• Information provided:

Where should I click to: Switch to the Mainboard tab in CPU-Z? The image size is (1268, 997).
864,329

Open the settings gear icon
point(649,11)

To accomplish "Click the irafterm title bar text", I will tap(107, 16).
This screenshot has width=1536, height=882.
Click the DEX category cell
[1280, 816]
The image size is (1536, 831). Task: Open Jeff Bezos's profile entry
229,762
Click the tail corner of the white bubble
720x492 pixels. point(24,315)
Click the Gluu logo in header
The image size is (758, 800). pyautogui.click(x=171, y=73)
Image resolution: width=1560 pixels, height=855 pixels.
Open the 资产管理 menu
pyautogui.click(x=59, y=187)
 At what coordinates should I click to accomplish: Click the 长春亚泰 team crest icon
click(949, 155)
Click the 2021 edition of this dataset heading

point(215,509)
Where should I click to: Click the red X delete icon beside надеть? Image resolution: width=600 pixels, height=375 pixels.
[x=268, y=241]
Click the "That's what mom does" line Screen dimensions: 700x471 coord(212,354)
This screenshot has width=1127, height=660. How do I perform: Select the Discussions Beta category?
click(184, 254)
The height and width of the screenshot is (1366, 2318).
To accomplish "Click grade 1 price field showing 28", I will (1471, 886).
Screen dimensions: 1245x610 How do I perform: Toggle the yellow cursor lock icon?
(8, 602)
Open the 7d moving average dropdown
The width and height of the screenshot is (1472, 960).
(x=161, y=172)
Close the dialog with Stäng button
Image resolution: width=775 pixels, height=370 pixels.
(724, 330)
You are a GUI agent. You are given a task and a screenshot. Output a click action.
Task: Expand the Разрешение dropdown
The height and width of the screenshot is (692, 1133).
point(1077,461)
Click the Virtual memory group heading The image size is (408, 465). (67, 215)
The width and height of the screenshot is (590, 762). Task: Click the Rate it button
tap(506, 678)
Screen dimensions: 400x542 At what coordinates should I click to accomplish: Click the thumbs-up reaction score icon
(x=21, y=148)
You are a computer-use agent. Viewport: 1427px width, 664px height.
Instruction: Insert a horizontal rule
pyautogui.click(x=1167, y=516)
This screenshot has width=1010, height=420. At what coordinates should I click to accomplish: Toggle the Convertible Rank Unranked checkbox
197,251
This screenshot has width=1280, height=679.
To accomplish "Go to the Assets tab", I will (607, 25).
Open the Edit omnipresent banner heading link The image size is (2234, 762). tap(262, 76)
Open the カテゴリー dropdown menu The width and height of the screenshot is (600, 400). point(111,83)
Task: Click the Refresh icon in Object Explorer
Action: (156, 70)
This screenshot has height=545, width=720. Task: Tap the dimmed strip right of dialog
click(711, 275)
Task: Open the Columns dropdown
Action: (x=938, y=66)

• What to do:
Pull every line with the string "will" from the data above.

• Response to the task:
To accomplish "Click the irafterm title bar text", I will tap(107, 16).
To accomplish "Click grade 1 price field showing 28", I will (1471, 886).
To accomplish "Go to the Assets tab", I will (607, 25).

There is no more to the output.